Turn Up Your Radio



I blame The Beatles, or the fact that I was a young suburban boy when they rose to fame. Like everyone else, I bought the records, the songs.

60s Australia was a ripe market for the mop top antics of the fab foursome, with their anarchic youthful behaviour, naughty hairdos and romantic harmonies. The Top 40 hit parade became a thermometer of a new age of expression – after the Elvis experience, the Sinatra decade before that, and the jazz age before that. It may have been pure marketing, but the music stood alone in its power to coerce. The darker Rolling Stones became the alternative group of course, but the Australian influences – the Wild One Johnny O Keefe, surfy and bodgie bands, and Little Patti – cemented our local values as uniquely provincial and loud as well, demanding to be heard. It was so much fun. Musical recordings were cheap and abundant.

Bob Dylan went electric at a folk festival. Not all the volume was on stage of course and to be in the audience was everything. The 45 rpm singles and The Long Play Vinyl records (LPs) quite suddenly became the must have documents. The covers were art work, by respected artists of the time. Lyrics were included and accessories added. I regard them as storytelling, individual expressions by artists of their times, of their lives and their history as much as ours in the audience. Not unlike books at all. Lyrics were prosaic and poetic.

I felt that it was more than OK to spend my meagre earnings from an after school job on singles and LPs. There was blues and soul and my music teacher at school played us Sgt Pepper’s Lonely Hearts Club Band by the Beatles. We deconstructed it. Jazz also went electric; freedom of expression was the new flavour of the decade. I turned 13 as the 60s turned and learned from my peers. We kids scoured second hand shops in the city for rarities and alternatives to the radio, which soon turned to FM quality. There was abundance. Cheap was better, rarefied and more interesting.

My education in music continued, playing in a brass band no longer meant marching only: we learned Schubert and Duke Ellington, Gershwin and Cole Porter, Beatles medleys. We needed the records even more. It took 20 years till the medium changed; cassette tapes meant easy pirating and sharing of collections: the music changed too, with politics, to support independent and local artists, and thinking. It was inclusive and acoustic, electric and originality was required. The market was extreme with all kinds of musical experiments, blended and ethnic and soft and loud. Diversity became valuable.

Live concerts became huge, a shared experience always the best and most exciting way to hear music. Public expression and risk taking enhancements became common lifestyle choices. Fashion always favours the brave. Festivals highlighted the moods and still do. Marketing played a huge role in musical styles. Some styles were about the crowd, a dance culture.

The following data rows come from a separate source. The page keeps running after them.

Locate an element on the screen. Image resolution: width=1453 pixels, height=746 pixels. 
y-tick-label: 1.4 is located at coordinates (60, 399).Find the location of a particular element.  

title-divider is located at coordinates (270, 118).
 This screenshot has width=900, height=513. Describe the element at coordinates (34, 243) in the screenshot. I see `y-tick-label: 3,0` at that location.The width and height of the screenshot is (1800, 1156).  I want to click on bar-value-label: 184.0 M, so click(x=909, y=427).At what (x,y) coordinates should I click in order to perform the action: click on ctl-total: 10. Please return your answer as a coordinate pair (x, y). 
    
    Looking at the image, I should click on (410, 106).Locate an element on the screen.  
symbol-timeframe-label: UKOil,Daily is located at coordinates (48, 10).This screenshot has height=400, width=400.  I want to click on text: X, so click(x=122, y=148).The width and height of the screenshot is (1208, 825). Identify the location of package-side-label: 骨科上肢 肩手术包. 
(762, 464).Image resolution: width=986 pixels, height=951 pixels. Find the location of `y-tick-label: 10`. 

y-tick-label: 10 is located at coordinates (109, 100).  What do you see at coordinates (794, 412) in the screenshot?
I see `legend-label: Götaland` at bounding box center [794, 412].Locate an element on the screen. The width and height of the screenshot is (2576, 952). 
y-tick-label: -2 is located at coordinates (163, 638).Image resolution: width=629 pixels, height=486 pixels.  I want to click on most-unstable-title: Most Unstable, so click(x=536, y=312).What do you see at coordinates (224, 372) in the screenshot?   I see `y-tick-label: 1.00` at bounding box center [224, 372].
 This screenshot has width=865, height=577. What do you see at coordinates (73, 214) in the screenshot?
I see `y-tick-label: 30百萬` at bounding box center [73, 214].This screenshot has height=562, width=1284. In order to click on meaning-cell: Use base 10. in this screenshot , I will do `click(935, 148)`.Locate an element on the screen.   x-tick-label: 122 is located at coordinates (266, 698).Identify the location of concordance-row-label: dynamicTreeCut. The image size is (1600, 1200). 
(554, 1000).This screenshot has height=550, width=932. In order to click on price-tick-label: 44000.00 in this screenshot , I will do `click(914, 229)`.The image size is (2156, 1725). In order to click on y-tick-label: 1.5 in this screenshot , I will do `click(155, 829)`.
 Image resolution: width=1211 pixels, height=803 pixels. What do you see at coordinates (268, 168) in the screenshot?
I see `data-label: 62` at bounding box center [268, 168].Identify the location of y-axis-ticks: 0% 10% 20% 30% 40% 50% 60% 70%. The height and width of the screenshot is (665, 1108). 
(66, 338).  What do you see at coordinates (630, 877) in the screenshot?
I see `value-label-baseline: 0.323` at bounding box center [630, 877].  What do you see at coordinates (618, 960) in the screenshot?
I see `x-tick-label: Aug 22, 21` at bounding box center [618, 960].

By the end of the 70s I was a community radio DJ, because the public now had access to media outlets. In the techno 80s compact disks (CDs) made the music format electronic, bits and binary codes enhancing sound. Vinyl disappeared except in private collections and on the dancefloors of specialist clubs.

Musicianship had to include electronic production. Pirating was again also easy. The computer file sharing revolution of MP3s in the 90s meant a degradation of sound quality, but freed up access. Tiny pocket sized electronics meant isolated listening everywhere, especially in public. Dance culture ruled by rhythm.

Many artists became rich beyond expectation; some heroes dying of drugs and lifestyle choices. Assassination was possible in the music world.

I collect original vinyl records again because I care for the history of the music. I don’t buy new re-mastered versions with improved sound, but look for the oldest ones. I wash old ones found randomly, at throwaway prices. Junk shops have more than junk. Occasionally they still sound perfect, but not often. I don’t spend much, preferring to search in antique shops, garage sales and I swap with other collectors. They sound best on the original turntables and amplifiers, so I look for those as well. My taste might be seen as First Editions in the book world. Reduce Reuse Recycle.

“Music is your special friend, dance on fire as it intends.” – The Doors


Anarchy in the UK with Brian Venn




Brian Venn

Brian Venn grew up in the Sutherland Shire, fed by parents who sent him off to school after listening to Mahler or Johnny Cash. He was raised on the Goons and Vietnam, and taught by nuns and Christian Brothers.

University was in the country; Armidale UNE. He studied English, drama and music. Late 70s punk and feminists, and musicians really made a difference. Brian was DJ on community radio, doing programmes by 1980.

Meaningful employment as a postman in the eighties became 20 years full time work. Brian had second jobs working in restaurants at the same time. He travelled overseas and surfed bigger waves in Bali, Fiji and Sri Lanka. He climbed and walked in Tasmania and married and walked the Himalayas. They raised wonderful kids in Bundeena, where Brian volunteered on bush care, heritage and environmental issues, and was the postman. He’s had 2 sailing boats, and 2 awesome children.

Divorced, and after major health scares Brian is happily living back near the beach. Now retired, he works on his health.